Modelling HIV fusion

An interdisciplinary workforce of researchers on the Indian Institute of Science (IISc) has used strong pc simulations to know how HIV, the virus that causes AIDS, fuses with the host cell membrane. Published within the Journal of Chemical Information and Modeling, the research focuses on a course of known as gp41–mediated membrane fusion.

Gp41, a core element of the HIV envelope protein (Env), is crucial for the viral membrane to fuse with the cell membrane of the host’s immune cell, known as T cell. This step is essential for HIV to invade and subsequently replicate inside the host cell. “If gp41 fusion is blocked, then the whole invasion can be blocked there,” explains Biswajit Gorai, a former postdoc at IISc and first writer of the research.

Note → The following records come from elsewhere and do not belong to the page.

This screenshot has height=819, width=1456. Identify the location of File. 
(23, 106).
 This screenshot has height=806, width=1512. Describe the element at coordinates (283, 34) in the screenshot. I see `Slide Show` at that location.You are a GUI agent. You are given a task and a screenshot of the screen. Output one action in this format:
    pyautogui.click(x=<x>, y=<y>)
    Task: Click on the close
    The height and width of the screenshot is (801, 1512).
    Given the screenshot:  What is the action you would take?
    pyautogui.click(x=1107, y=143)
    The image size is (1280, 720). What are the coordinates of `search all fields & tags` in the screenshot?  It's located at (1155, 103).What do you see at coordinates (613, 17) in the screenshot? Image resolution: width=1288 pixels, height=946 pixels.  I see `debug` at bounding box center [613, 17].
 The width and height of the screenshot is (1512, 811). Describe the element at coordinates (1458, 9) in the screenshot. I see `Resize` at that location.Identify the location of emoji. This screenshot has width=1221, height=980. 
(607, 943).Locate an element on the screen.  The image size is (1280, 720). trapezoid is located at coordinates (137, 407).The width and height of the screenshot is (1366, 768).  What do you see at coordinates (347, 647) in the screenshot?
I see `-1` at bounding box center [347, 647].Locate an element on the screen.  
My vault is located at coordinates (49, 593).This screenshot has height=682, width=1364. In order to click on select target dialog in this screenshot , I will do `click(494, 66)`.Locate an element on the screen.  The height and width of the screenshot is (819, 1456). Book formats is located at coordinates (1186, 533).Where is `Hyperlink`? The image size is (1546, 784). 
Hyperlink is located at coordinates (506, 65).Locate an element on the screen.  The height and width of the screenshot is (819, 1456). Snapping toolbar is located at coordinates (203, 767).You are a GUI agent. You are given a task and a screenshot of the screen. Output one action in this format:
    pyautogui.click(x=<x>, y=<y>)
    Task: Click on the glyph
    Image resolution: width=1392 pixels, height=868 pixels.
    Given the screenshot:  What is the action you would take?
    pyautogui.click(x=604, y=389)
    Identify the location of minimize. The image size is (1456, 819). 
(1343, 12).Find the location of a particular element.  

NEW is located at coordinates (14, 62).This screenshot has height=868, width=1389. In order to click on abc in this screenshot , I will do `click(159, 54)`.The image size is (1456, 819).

Therefore, understanding the membrane fusion course of could assist researchers in creating efficient antiviral methods.

Although loads is understood in regards to the molecular particulars of viral entry, the optimum stoichiometry—the stability of parts—required for an infection has remained unsure. “We wanted to see … how many gp41 units are required to achieve this process,” explains Prabal Ok Maiti, Professor and Chair of the Department of Physics and the corresponding writer.

The HIV envelope protein assembles right into a three-part construction such that every unit contains one gp41 protein. At the time of fusion, gp41 seems to fold right into a six-helix bundle construction, which is considered vital for membrane fusion. Maiti elaborates, “There were a lot of hints from experimental work which showed that gp41 forms a six helical bundle in the post-fusion step. That prompted us to test the hypothesis that gp41 could actually help in fusion, which can eventually help virus invasion.”

The workforce first constructed computational fashions of HIV and host cell membranes, after which simulated the fusion course of. “Initially we started with millions of atoms and it was very slow … but then we turned to a coarse-grained model, so now we can have microsecond simulations,” explains Gorai. Starting with no gp41 on the HIV membrane because the baseline, the authors incrementally added gp41 models to their simulation. On doing so, they discovered that no less than three gp41 models act cooperatively and are vital for fusion.

In one other first, the workforce constructed fashions of HIV and host membranes with lipid compositions practically equivalent to organic membranes. Using completely different membrane fashions, the authors confirmed that solely the membranes with such equivalent lipid composition fused efficiently, whereas the remainder didn’t, indicating that the lipid composition of the membranes is essential for fusion.

The researchers additionally analysed the character of lipid switch throughout fusion and located that the trio of gp41 models drives adjustments to the construction and association of lipids on the website of fusion. Finally, utilizing mathematical calculations, the workforce discovered that the presence of gp41 reduces the power required for fusion by about four-fold, thereby making this course of extra beneficial.

Currently, the workforce is engaged on figuring out mutations that may be launched in gp41 to dam the fusion step. They are additionally hoping to develop antibodies that may forestall an infection. “Together with my colleague, Narendra M Dixit [Professor, Department of Chemical Engineering], we are trying to pursue this line of a neutralising antibody system,” says Maiti.